What is being asked> Every line below between the one holding "Open the Go" and the one holding "The width and height of the screenshot is (795, 618).", inclusive, should be copied exactly, and no other line.

======== Task inputs

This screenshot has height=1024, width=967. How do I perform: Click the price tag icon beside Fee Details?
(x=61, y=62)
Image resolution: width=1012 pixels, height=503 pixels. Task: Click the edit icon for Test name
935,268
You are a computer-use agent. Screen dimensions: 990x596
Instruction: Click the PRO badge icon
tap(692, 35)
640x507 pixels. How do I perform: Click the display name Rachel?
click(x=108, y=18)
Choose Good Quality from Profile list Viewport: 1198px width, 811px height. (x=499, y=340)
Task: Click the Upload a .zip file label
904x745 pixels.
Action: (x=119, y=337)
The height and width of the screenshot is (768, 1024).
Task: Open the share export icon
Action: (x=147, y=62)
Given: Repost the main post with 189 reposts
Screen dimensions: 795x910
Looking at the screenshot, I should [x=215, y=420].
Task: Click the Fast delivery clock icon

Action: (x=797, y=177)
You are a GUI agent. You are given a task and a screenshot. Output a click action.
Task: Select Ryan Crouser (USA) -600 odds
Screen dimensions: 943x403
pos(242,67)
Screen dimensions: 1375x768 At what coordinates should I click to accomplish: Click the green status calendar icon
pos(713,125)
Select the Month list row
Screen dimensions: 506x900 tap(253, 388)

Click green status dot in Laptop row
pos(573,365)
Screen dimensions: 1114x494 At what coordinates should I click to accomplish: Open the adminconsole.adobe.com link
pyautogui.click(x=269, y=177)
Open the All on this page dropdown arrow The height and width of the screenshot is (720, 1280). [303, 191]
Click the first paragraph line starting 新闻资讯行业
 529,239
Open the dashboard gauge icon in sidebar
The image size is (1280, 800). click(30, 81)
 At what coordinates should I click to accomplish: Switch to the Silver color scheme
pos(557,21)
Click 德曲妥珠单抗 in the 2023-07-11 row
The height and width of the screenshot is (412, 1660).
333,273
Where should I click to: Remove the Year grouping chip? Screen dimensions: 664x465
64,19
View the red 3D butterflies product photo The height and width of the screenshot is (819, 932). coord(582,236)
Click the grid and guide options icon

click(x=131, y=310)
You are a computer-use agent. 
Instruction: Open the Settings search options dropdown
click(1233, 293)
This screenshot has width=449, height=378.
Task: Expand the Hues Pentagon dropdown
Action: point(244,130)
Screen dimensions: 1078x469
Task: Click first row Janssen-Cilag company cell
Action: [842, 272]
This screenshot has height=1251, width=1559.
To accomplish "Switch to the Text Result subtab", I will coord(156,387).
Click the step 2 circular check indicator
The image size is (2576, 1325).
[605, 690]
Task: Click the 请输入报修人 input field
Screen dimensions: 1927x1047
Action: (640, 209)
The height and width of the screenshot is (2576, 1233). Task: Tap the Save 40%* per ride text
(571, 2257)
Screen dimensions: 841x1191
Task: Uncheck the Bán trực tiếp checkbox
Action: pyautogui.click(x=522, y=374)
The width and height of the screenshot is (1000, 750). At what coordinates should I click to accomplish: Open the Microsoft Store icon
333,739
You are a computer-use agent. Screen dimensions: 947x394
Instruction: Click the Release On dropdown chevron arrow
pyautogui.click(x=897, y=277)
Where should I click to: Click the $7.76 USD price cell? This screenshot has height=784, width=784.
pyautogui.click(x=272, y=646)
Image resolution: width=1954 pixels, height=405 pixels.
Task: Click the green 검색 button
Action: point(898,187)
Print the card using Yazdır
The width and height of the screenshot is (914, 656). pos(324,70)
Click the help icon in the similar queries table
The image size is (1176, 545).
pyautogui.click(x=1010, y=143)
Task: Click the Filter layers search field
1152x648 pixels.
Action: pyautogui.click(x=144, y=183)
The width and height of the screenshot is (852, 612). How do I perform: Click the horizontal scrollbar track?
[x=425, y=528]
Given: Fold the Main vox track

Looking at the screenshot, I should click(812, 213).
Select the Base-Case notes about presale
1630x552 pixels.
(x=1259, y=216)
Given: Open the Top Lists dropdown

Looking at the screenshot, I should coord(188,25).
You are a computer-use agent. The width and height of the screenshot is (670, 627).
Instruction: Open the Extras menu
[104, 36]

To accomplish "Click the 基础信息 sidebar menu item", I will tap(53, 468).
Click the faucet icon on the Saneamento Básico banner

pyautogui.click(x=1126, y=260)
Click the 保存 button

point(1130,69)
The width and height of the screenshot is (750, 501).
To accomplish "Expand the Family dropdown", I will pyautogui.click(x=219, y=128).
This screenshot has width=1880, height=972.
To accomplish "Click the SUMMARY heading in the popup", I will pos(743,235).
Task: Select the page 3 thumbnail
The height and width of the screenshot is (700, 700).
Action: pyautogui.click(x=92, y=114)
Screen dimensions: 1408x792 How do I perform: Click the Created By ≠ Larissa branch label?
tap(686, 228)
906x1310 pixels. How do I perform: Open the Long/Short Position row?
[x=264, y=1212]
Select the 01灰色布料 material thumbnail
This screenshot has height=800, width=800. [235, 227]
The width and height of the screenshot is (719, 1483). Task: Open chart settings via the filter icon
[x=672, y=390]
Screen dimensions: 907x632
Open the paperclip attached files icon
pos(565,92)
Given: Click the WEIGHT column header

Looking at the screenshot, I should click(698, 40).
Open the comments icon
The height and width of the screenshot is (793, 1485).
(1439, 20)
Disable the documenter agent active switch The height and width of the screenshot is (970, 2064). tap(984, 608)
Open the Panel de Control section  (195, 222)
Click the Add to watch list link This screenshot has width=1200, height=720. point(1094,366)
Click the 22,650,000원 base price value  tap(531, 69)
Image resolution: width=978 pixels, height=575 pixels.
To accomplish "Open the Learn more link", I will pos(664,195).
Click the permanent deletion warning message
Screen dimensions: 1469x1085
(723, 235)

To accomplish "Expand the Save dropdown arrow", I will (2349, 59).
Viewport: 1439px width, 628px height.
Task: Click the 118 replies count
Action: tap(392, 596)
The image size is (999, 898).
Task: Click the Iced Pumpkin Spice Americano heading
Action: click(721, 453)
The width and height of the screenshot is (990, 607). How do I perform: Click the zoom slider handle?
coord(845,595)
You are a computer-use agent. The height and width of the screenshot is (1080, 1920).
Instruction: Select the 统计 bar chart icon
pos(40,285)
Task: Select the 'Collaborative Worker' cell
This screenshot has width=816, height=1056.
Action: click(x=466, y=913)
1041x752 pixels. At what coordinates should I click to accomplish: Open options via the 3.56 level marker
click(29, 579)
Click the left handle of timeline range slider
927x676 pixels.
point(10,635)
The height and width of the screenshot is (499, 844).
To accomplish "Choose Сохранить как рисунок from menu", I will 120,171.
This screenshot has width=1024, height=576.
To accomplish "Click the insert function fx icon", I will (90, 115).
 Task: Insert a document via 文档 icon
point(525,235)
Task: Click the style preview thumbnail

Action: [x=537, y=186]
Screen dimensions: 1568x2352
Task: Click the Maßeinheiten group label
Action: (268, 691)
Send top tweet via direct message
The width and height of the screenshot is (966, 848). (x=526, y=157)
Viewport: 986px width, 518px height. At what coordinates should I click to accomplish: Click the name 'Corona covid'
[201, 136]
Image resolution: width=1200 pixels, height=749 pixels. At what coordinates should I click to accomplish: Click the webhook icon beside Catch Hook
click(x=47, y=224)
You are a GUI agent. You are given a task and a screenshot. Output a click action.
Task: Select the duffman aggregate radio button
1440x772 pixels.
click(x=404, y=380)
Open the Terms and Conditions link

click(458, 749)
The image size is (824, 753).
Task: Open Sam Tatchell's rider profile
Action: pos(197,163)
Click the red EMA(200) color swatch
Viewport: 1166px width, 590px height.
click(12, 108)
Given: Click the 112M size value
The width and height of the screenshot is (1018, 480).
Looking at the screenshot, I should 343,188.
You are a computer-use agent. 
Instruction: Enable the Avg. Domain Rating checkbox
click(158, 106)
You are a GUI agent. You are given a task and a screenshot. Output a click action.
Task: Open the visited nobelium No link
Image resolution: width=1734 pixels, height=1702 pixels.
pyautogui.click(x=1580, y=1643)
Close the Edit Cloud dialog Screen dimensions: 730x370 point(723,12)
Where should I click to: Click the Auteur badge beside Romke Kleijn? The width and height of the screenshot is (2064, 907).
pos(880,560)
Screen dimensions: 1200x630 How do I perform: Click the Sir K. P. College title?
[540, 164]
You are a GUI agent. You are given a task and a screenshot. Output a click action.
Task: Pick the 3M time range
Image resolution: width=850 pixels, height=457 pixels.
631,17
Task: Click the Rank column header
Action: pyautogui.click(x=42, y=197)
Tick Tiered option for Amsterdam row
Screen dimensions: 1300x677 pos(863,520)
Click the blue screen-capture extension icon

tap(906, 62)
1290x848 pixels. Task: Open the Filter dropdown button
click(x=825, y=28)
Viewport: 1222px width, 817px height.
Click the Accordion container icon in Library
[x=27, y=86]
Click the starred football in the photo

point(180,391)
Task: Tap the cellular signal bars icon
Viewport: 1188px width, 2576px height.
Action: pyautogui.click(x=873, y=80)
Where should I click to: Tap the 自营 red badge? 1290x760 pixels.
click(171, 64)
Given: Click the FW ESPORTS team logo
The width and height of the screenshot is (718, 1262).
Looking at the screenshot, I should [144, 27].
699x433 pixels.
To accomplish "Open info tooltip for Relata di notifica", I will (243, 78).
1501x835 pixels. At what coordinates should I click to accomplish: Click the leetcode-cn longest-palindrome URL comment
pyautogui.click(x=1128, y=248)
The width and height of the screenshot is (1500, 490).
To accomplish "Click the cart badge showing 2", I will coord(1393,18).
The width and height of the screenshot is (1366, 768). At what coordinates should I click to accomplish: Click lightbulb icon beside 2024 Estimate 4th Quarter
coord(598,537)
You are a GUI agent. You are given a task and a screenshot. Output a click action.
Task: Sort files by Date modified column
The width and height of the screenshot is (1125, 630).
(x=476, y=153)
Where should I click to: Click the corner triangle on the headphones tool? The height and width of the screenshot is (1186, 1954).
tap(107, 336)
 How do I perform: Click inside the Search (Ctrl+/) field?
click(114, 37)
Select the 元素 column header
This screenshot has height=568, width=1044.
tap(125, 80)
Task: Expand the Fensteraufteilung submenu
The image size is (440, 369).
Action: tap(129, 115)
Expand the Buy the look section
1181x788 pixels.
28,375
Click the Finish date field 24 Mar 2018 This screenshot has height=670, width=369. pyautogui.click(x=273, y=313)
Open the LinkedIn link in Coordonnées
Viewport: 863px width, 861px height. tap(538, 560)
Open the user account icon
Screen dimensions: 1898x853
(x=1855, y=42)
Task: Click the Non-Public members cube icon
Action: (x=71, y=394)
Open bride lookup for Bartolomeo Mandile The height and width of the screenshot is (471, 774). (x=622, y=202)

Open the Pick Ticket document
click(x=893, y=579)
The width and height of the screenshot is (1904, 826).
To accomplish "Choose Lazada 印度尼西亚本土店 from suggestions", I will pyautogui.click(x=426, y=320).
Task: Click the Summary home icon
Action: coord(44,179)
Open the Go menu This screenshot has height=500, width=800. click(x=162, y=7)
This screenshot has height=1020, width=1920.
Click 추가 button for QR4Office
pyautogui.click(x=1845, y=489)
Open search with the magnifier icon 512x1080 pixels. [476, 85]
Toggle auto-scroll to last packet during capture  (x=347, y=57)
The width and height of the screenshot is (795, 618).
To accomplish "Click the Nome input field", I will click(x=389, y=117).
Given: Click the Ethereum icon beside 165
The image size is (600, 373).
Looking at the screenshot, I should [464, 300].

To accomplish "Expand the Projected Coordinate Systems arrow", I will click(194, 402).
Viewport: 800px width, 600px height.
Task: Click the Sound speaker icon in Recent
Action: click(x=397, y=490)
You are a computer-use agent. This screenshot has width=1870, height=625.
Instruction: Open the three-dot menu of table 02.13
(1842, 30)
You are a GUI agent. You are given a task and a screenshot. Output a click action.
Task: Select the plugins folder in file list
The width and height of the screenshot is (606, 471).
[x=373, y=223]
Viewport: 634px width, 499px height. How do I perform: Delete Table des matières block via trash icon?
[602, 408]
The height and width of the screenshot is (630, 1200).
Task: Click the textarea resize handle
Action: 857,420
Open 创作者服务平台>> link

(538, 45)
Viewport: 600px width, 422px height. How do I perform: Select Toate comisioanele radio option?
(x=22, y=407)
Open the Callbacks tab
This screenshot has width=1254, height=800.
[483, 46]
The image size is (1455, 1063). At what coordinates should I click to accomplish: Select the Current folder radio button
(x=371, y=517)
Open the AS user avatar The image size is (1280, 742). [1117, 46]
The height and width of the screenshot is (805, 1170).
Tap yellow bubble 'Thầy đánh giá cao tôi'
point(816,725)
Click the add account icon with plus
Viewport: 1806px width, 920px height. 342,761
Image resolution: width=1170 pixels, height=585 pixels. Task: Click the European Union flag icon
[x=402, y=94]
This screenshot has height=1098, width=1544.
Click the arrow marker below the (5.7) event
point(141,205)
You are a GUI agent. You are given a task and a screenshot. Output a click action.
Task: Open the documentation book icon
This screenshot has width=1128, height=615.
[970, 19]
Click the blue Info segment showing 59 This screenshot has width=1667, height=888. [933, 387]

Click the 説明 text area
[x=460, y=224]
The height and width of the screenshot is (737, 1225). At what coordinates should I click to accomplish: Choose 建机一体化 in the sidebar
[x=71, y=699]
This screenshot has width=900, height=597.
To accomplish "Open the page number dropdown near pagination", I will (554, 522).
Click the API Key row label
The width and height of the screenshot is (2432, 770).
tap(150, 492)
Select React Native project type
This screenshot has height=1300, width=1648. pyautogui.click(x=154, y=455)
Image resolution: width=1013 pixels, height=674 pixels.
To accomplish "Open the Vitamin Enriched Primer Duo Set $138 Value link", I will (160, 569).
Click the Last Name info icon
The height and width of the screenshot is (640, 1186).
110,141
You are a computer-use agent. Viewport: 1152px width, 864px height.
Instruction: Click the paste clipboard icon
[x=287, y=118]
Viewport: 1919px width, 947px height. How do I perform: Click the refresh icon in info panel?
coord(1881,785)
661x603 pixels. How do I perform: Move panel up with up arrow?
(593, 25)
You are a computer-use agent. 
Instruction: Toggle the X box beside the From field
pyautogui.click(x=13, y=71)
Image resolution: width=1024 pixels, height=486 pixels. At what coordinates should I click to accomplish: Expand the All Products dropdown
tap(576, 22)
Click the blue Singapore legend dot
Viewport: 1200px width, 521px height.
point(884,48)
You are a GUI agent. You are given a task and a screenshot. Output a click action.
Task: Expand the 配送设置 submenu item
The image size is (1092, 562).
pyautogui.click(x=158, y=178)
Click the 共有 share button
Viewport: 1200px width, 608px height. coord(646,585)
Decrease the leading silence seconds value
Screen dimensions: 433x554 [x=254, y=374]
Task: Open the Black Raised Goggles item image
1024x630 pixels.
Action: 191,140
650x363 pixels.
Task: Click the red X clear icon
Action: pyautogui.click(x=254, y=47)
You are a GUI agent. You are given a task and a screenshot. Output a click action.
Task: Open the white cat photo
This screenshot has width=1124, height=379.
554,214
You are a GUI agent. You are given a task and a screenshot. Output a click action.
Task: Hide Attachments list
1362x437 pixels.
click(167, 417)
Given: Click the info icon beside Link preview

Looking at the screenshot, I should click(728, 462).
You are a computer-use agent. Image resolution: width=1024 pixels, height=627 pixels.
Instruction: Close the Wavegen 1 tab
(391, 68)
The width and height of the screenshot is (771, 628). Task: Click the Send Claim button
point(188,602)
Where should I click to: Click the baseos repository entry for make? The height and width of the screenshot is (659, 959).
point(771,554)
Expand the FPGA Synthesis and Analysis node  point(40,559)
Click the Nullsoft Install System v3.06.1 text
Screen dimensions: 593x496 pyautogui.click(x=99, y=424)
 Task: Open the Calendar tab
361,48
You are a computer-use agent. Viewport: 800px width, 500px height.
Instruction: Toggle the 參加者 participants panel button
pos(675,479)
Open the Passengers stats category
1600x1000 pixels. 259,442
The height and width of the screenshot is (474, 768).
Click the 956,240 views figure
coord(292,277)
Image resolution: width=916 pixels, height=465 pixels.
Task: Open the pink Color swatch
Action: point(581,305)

================

Expected answer>
Open the Go menu This screenshot has height=500, width=800. click(x=162, y=7)
This screenshot has height=1020, width=1920.
Click 추가 button for QR4Office
pyautogui.click(x=1845, y=489)
Open search with the magnifier icon 512x1080 pixels. [476, 85]
Toggle auto-scroll to last packet during capture  (x=347, y=57)
The width and height of the screenshot is (795, 618).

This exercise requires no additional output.